(INPUT MATERIAL):
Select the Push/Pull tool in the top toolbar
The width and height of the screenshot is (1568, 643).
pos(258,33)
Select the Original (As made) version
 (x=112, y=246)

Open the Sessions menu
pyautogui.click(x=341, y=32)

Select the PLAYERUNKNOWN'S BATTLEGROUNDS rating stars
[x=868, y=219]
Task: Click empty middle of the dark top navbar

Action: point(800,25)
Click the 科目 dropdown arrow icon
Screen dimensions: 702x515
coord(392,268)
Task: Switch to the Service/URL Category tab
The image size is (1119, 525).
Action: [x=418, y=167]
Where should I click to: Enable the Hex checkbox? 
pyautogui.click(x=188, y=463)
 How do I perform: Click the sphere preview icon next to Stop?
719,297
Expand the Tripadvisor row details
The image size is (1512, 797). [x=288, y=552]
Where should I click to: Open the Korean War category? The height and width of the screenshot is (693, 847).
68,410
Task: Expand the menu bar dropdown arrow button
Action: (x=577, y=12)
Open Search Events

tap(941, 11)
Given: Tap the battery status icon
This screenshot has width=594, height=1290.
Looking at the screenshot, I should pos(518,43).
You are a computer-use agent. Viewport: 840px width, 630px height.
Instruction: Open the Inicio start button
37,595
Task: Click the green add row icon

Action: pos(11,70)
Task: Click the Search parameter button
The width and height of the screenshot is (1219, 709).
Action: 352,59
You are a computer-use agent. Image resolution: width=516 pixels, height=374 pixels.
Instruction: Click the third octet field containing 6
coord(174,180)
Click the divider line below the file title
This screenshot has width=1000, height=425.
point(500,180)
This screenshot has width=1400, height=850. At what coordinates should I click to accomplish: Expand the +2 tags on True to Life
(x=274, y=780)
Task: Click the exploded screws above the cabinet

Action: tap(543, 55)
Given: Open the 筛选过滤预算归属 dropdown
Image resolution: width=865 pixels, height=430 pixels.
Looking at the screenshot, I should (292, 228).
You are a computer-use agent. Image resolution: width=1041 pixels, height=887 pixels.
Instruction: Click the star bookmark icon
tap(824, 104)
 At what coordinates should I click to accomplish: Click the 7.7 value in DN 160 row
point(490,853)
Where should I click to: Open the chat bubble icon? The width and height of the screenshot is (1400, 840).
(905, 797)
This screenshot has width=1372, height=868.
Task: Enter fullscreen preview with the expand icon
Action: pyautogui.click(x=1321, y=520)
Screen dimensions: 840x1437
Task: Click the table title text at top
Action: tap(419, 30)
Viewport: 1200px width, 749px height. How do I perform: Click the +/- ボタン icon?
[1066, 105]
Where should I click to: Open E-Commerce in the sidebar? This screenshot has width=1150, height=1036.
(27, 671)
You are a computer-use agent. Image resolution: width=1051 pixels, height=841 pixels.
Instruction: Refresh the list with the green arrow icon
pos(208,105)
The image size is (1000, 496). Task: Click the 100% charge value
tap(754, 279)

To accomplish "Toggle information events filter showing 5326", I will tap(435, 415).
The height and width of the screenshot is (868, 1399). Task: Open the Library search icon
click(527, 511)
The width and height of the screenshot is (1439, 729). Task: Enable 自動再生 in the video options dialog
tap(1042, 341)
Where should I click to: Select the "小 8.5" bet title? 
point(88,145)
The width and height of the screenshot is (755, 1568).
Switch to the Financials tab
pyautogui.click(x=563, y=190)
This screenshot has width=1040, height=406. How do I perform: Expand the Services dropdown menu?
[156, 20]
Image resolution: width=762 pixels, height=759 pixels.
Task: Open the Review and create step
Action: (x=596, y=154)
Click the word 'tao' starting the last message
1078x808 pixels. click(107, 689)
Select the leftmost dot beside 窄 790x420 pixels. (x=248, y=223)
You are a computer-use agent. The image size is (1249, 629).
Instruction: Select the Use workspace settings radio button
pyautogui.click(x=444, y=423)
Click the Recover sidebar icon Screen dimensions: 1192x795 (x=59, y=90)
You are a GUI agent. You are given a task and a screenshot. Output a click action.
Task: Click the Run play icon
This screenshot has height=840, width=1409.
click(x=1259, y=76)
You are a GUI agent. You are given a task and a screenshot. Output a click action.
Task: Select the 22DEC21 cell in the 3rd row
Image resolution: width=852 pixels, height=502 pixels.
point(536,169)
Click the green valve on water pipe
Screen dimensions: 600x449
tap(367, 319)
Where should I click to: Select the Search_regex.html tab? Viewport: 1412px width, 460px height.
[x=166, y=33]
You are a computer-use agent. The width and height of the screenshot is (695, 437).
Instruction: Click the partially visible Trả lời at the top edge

(WHAT THIS TASK INVOLVES): Write the data out again. Match it exactly.

(RESPONSE AREA):
Select the Push/Pull tool in the top toolbar
The width and height of the screenshot is (1568, 643).
pos(258,33)
Select the Original (As made) version
 (x=112, y=246)

Open the Sessions menu
pyautogui.click(x=341, y=32)

Select the PLAYERUNKNOWN'S BATTLEGROUNDS rating stars
[x=868, y=219]
Task: Click empty middle of the dark top navbar

Action: point(800,25)
Click the 科目 dropdown arrow icon
Screen dimensions: 702x515
coord(392,268)
Task: Switch to the Service/URL Category tab
The image size is (1119, 525).
Action: [x=418, y=167]
Where should I click to: Enable the Hex checkbox? 
pyautogui.click(x=188, y=463)
 How do I perform: Click the sphere preview icon next to Stop?
719,297
Expand the Tripadvisor row details
The image size is (1512, 797). [x=288, y=552]
Where should I click to: Open the Korean War category? The height and width of the screenshot is (693, 847).
68,410
Task: Expand the menu bar dropdown arrow button
Action: (x=577, y=12)
Open Search Events

tap(941, 11)
Given: Tap the battery status icon
This screenshot has width=594, height=1290.
Looking at the screenshot, I should pos(518,43).
You are a computer-use agent. Viewport: 840px width, 630px height.
Instruction: Open the Inicio start button
37,595
Task: Click the green add row icon

Action: pos(11,70)
Task: Click the Search parameter button
The width and height of the screenshot is (1219, 709).
Action: 352,59
You are a computer-use agent. Image resolution: width=516 pixels, height=374 pixels.
Instruction: Click the third octet field containing 6
coord(174,180)
Click the divider line below the file title
This screenshot has width=1000, height=425.
point(500,180)
This screenshot has width=1400, height=850. At what coordinates should I click to accomplish: Expand the +2 tags on True to Life
(x=274, y=780)
Task: Click the exploded screws above the cabinet

Action: tap(543, 55)
Given: Open the 筛选过滤预算归属 dropdown
Image resolution: width=865 pixels, height=430 pixels.
Looking at the screenshot, I should (292, 228).
You are a computer-use agent. Image resolution: width=1041 pixels, height=887 pixels.
Instruction: Click the star bookmark icon
tap(824, 104)
 At what coordinates should I click to accomplish: Click the 7.7 value in DN 160 row
point(490,853)
Where should I click to: Open the chat bubble icon? The width and height of the screenshot is (1400, 840).
(905, 797)
This screenshot has width=1372, height=868.
Task: Enter fullscreen preview with the expand icon
Action: pyautogui.click(x=1321, y=520)
Screen dimensions: 840x1437
Task: Click the table title text at top
Action: tap(419, 30)
Viewport: 1200px width, 749px height. How do I perform: Click the +/- ボタン icon?
[1066, 105]
Where should I click to: Open E-Commerce in the sidebar? This screenshot has width=1150, height=1036.
(27, 671)
You are a computer-use agent. Image resolution: width=1051 pixels, height=841 pixels.
Instruction: Refresh the list with the green arrow icon
pos(208,105)
The image size is (1000, 496). Task: Click the 100% charge value
tap(754, 279)

To accomplish "Toggle information events filter showing 5326", I will tap(435, 415).
The height and width of the screenshot is (868, 1399). Task: Open the Library search icon
click(527, 511)
The width and height of the screenshot is (1439, 729). Task: Enable 自動再生 in the video options dialog
tap(1042, 341)
Where should I click to: Select the "小 8.5" bet title? 
point(88,145)
The width and height of the screenshot is (755, 1568).
Switch to the Financials tab
pyautogui.click(x=563, y=190)
This screenshot has width=1040, height=406. How do I perform: Expand the Services dropdown menu?
[156, 20]
Image resolution: width=762 pixels, height=759 pixels.
Task: Open the Review and create step
Action: (x=596, y=154)
Click the word 'tao' starting the last message
1078x808 pixels. click(107, 689)
Select the leftmost dot beside 窄 790x420 pixels. (x=248, y=223)
You are a computer-use agent. The image size is (1249, 629).
Instruction: Select the Use workspace settings radio button
pyautogui.click(x=444, y=423)
Click the Recover sidebar icon Screen dimensions: 1192x795 (x=59, y=90)
You are a GUI agent. You are given a task and a screenshot. Output a click action.
Task: Click the Run play icon
This screenshot has height=840, width=1409.
click(x=1259, y=76)
You are a GUI agent. You are given a task and a screenshot. Output a click action.
Task: Select the 22DEC21 cell in the 3rd row
Image resolution: width=852 pixels, height=502 pixels.
point(536,169)
Click the green valve on water pipe
Screen dimensions: 600x449
tap(367, 319)
Where should I click to: Select the Search_regex.html tab? Viewport: 1412px width, 460px height.
[x=166, y=33]
You are a computer-use agent. The width and height of the screenshot is (695, 437).
Instruction: Click the partially visible Trả lời at the top edge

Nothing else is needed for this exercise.